- RX 11 Manual
- Text Navigation
Text Navigation
Overview
Text Navigation converts speech into a transcription that is displayed above the spectrogram and shown in sync with the corresponding audio. Transcribed text is searchable and provides reference points for what is contained in the file. This eliminates the need to audition files in order to manually place markers.
Text Navigation Note
Text Navigation is designed to be an editing navigation tool and not a transcription service. It is optimized for American English. Accuracy may vary if there is noticeable background noise or a speaker has a non-American accent.
Workflow
To get started, drag or import audio into RX and click the Speech Recognition Word Lane button at the bottom left of the spectrogram.
![]() |
Audio transcription begins immediately and runs in the background at approximately 7 - 9X real time. The transcription populates the tabs in the Word Lane above the spectrogram, indicating the transcription is in process.
![]() |
The audio material has to fulfill the following requirements:
Audio must be dialogue or speech – the transcription of musical lyrics is not currently supported.

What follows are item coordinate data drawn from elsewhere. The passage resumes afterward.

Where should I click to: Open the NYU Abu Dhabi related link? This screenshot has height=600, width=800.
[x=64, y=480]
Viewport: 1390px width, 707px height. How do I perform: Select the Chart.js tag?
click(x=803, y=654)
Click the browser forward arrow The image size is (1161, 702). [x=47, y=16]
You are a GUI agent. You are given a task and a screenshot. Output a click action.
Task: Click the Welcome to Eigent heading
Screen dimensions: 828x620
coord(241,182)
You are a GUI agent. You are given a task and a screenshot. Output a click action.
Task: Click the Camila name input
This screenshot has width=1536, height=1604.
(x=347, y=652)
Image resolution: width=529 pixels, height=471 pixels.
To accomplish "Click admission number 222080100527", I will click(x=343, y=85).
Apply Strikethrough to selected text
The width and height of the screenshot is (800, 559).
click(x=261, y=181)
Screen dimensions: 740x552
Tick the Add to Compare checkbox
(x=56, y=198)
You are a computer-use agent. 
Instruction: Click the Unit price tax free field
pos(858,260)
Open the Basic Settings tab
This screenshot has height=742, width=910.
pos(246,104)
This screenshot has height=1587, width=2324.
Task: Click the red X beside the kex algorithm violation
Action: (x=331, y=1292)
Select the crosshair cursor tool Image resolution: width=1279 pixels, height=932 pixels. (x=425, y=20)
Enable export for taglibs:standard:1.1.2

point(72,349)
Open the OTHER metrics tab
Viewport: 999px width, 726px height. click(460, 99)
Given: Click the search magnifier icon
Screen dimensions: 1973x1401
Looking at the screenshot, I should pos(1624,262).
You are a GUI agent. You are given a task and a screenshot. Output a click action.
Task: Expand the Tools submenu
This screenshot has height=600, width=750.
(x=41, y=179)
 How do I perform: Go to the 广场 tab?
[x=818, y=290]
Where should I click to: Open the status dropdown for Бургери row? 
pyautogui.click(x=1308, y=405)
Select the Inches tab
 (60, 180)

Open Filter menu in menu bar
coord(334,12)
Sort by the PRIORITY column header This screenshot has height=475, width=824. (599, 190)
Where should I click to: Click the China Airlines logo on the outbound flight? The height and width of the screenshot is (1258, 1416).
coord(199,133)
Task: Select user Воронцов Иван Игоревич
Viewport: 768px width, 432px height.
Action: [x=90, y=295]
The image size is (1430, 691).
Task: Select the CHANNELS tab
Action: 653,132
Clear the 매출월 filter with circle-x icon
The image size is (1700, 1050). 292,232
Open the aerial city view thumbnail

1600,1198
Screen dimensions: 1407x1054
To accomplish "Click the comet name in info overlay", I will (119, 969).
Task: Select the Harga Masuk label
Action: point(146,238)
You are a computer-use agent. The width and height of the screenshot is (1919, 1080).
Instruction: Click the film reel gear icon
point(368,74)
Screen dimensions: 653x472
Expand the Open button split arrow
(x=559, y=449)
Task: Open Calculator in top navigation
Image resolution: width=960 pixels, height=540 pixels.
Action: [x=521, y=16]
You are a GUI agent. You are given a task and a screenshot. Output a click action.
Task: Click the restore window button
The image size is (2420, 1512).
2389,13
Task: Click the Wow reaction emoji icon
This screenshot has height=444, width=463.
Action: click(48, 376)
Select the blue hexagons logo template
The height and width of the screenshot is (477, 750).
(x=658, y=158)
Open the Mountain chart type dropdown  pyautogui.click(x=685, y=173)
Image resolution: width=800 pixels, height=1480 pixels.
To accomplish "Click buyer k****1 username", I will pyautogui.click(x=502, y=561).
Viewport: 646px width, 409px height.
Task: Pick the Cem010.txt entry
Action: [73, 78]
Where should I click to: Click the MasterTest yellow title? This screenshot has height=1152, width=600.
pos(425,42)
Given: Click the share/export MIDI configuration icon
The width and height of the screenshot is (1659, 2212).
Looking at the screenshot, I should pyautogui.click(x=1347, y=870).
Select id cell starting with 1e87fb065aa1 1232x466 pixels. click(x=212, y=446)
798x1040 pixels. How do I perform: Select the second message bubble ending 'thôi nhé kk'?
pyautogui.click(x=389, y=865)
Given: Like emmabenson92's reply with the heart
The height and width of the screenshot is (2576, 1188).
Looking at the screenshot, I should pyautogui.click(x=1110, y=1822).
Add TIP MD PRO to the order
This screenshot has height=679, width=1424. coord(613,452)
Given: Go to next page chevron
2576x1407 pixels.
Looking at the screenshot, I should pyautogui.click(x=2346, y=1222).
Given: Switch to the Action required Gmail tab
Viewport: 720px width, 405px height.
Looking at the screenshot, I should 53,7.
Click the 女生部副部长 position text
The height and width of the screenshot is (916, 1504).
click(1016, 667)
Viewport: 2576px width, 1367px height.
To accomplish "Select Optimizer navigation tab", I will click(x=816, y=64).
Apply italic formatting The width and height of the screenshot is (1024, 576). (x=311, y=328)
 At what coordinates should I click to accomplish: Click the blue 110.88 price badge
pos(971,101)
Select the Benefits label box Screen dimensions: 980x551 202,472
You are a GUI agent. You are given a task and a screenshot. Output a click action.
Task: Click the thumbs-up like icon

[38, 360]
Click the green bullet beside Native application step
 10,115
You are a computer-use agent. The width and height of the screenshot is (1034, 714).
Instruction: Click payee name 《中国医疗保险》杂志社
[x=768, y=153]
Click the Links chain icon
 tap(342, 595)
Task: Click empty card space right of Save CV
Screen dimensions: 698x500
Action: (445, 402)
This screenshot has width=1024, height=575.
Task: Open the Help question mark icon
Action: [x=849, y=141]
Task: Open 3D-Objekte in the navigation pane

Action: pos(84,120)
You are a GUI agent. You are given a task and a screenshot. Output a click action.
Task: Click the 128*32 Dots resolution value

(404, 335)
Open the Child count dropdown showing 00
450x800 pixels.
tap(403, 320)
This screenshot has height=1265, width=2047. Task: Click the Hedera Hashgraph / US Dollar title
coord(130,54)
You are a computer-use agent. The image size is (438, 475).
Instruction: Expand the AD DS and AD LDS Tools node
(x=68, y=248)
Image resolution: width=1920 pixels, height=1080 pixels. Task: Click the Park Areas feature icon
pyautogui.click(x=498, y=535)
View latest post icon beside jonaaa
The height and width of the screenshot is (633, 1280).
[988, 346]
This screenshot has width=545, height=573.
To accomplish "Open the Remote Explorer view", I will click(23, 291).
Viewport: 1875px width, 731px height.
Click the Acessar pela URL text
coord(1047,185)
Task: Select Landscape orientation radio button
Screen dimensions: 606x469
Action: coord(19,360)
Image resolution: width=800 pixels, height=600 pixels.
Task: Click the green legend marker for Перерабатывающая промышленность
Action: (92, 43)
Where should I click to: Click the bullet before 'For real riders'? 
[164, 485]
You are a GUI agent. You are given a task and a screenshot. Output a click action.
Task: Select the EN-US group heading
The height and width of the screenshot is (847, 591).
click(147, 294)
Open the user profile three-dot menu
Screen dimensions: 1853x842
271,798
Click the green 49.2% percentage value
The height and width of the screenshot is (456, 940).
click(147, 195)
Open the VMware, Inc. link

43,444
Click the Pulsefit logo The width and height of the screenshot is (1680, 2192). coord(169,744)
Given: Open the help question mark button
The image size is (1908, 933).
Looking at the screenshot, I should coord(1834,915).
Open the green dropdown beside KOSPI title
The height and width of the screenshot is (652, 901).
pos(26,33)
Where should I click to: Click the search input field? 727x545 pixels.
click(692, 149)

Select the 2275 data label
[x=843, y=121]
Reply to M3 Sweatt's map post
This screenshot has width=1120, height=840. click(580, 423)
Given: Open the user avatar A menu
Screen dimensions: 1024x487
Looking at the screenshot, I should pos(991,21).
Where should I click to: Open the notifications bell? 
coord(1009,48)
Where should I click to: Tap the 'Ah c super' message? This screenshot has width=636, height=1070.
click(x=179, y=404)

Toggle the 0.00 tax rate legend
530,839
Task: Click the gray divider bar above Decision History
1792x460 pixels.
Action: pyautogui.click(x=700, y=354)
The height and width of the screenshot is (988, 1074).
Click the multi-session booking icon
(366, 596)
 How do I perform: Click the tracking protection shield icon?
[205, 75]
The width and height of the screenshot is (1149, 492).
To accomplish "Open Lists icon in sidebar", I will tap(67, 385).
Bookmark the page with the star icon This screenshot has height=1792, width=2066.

Audio files must be at least 10 seconds long. The speech recognition button is disabled for files shorter than 10 seconds.
Only American English is supported at this time
Clicking the iZotope logo opens a small window that shows the progress of the transcription. At the bottom of this window are buttons for pausing or canceling the transcription.
![]() |
Once the transcription is finished, you can zoom in or out of the audio and the transcription expands or contracts accordingly.
Mac: Command+= to zoom in, Command+- to zoom out, or swipe up or down with two fingers on a trackpad
Windows: Ctrl+= to zoom in, Ctrl+- to zoom out
Click on a word tab to select the corresponding audio in the spectrogram. Drag the handles on either side of a tab to select surrounding words, a phrase, or a sentence.
When zoomed in close enough so there is a single word per tab, double-clicking on the word selects it and makes it editable. Type in a correction for a misspelled word or alter individual words to fit your editing needs.
When editing, typing multiple words in the tab does not split the tab up
Typing nothing in the tab will not delete the tab
Right-click the Word Lane to Rescan. (Rescanning will overwrite any corrections)
Search
Text Navigation includes a fuzzy search to find words and variants of words, such as misspellings in the transcript. You can also search for individual letters.
Search is ideal for finding a replacement word, navigating to a specific section, or locating an alternate take.
Searching three characters or less works like auto-complete, where the search looks for words that begin with those letters. Searching anything else works like a fuzzy search and will try to return results that are similar to the search query.
Click on the Text Navigation Pane button to bring up the search panel.
![]() |
Note
The Word Lane button will also need to be enabled in order to see the transcription above the spectrogram.
![]() |
Type a word in the search box and hit return/enter. If the word is found, every instance of it will be listed in the order in which it appears in the audio. Variants of the word are also listed. If the word isn’t found, variants are listed only if they are identified in the audio.
Clicking on a word in the list moves the playhead to that word in the transcription and highlights the corresponding audio.
If you have a word that needs replacing, search for instances of that word, pick the best one, then copy it and paste it over the original.
Search can be used to target processing to a selected word. Dragging the handles on either side of the word targets processing to the selected audio.
Note
Search works with edited words, but typing more than a single word or phrase in a tab may negatively impact search results.
Multiple Speaker Detection
Built into Text Navigation is functionality that automatically detects when there is more than one speaker on a track and color codes the sections of speech associated with each speaker.
Multiple speaker detection runs after the text transcription pass has finished. Up to 8 speakers can be detected.
Each speaker receives a unique identifying color, which is indicated in the speaker pane and in the corresponding tabs of the transcription.
![]() |
To select all instances of a speaker, click on the speaker name in the speaker pane. This makes it easy to target specific processing by speaker.
Double-click a speaker’s name to edit or change it to fit the particular needs of a project.
Export Transcript
To access the Transcript Export menu, click the menu button at the top of the Text Navigation Pane or right-click in the Word Lane.
![]() |
Copy transcript to clipboard: Copy the transcribed text and paste it into a word processing application.
Export transcript to file: Export the transcribed text as a .txt file.
Rescan speech to text: Transcribe your file again.